◆ Instructions for the task
Write out, word for word, the passage of the text on the MTurk crowdsource evaluations from "Figure 10: Mean" to "DMOS is 18 USD.".

◆ Text segment
Here we attach the webpage instructions for 4 crowdsource evaluations based on MTurk. The instructions for mean opinion score (MOS), degradation mean opinion score (DMOS), speaker similarity (SSIM), and ABX test are shown in Fig. 10, Fig. 11, Fig. 12, and Fig. 13, respectively.

The task unit of MTurk is called Human Intelligence Task (HIT).

For MOS, the total amount of HITs were 6108. Each HIT was assigned to 2 subjects. The reward for each HIT was 0.05 USD. The total amount of budget we spent for MOS was therefore, 716 USD. The estimated hourly wage for MOS is 18 USD.

Figure 10: Mean opinion score test instruction.

For DMOS, the total amount of HITs were 200. Each HIT was assigned to 2 subjects. The reward for each HIT was 0.1 USD. The total amount of budget we spent for MOS was therefore, 40 USD. The estimated hourly wage for DMOS is 18 USD.

Figure 11: Degradation mean opinion score test instruction.

◆ Recorded data
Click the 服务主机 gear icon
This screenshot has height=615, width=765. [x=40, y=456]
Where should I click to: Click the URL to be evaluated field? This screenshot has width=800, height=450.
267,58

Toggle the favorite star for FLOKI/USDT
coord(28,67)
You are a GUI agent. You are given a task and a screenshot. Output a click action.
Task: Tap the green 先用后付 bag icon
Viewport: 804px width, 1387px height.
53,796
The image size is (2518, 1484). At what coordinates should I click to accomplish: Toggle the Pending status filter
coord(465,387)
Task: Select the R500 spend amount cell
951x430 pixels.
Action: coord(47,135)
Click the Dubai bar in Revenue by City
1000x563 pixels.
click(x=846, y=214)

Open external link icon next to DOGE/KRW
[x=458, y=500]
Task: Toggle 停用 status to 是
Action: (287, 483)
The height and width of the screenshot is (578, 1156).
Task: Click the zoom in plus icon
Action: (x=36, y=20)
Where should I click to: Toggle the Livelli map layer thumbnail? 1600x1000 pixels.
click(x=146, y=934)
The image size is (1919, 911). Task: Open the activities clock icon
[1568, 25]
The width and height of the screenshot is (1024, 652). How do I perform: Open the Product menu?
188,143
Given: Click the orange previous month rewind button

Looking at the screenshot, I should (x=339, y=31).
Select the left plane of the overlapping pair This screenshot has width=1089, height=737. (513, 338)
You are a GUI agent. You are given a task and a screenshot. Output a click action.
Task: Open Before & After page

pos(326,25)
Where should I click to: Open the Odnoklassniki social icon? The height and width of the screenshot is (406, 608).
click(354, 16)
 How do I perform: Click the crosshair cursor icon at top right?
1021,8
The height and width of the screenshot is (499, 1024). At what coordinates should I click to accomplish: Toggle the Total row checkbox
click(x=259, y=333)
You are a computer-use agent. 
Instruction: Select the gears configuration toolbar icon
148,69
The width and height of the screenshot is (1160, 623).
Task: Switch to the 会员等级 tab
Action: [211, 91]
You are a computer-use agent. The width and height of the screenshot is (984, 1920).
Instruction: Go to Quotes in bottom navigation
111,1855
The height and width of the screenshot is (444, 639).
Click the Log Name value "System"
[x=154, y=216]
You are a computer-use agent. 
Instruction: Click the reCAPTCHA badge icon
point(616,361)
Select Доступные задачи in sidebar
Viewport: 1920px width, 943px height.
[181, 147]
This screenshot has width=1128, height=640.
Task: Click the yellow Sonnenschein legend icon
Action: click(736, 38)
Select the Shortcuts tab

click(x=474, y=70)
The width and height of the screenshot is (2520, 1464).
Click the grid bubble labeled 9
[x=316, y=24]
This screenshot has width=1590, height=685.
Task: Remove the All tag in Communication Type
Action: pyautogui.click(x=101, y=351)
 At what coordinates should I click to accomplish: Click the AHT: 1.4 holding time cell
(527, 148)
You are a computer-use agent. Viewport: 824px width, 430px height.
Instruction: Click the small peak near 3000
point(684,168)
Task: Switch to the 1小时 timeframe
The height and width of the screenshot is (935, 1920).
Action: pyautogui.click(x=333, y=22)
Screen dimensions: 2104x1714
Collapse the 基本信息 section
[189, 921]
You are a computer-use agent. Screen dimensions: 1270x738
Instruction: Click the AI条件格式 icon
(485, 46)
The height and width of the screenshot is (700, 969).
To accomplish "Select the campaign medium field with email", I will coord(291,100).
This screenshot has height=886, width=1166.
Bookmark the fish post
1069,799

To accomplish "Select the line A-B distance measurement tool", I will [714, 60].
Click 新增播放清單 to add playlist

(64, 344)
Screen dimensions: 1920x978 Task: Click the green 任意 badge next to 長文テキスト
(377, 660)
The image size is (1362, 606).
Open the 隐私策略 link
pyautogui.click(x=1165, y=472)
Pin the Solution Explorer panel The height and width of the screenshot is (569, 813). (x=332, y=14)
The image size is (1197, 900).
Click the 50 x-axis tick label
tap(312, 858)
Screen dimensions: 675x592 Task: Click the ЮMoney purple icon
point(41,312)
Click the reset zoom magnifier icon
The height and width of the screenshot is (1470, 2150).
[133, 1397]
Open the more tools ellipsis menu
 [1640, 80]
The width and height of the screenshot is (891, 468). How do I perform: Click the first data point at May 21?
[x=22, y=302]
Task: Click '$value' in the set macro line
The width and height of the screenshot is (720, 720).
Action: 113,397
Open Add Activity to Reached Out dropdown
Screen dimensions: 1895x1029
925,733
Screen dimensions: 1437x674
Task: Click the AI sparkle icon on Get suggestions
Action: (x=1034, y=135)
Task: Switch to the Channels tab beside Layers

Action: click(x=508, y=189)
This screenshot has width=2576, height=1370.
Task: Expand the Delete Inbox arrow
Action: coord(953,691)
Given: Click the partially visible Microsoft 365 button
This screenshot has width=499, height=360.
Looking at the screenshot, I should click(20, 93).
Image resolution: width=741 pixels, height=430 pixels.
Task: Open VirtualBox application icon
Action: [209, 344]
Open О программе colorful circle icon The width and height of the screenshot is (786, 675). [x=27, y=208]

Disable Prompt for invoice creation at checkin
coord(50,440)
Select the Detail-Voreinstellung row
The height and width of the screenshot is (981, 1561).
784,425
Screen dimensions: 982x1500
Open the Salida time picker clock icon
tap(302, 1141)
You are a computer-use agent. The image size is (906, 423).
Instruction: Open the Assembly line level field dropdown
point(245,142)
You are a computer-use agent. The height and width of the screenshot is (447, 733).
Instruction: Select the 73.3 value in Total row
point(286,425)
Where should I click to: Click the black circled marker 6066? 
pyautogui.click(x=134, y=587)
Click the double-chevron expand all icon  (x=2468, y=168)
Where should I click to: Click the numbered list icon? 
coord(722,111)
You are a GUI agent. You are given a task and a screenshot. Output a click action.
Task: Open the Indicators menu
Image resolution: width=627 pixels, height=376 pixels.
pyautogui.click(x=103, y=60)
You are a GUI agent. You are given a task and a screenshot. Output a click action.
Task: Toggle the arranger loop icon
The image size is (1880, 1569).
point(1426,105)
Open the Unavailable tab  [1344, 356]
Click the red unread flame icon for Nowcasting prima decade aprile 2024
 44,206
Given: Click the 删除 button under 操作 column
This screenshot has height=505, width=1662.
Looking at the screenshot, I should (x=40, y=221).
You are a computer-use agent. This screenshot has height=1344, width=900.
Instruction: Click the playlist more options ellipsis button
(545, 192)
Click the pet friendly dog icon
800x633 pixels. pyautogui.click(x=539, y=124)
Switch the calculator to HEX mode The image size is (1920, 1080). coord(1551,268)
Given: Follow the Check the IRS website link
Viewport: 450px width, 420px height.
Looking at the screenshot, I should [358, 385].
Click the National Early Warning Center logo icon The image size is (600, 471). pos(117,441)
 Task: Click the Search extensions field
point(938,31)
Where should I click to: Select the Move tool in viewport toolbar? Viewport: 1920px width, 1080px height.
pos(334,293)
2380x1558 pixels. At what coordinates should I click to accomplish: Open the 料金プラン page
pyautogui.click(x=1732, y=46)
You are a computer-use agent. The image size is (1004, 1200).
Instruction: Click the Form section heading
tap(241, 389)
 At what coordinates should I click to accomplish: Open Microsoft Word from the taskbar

◆ Task answer
Figure 10: Mean opinion score test instruction.

For DMOS, the total amount of HITs were 200. Each HIT was assigned to 2 subjects. The reward for each HIT was 0.1 USD. The total amount of budget we spent for MOS was therefore, 40 USD. The estimated hourly wage for DMOS is 18 USD.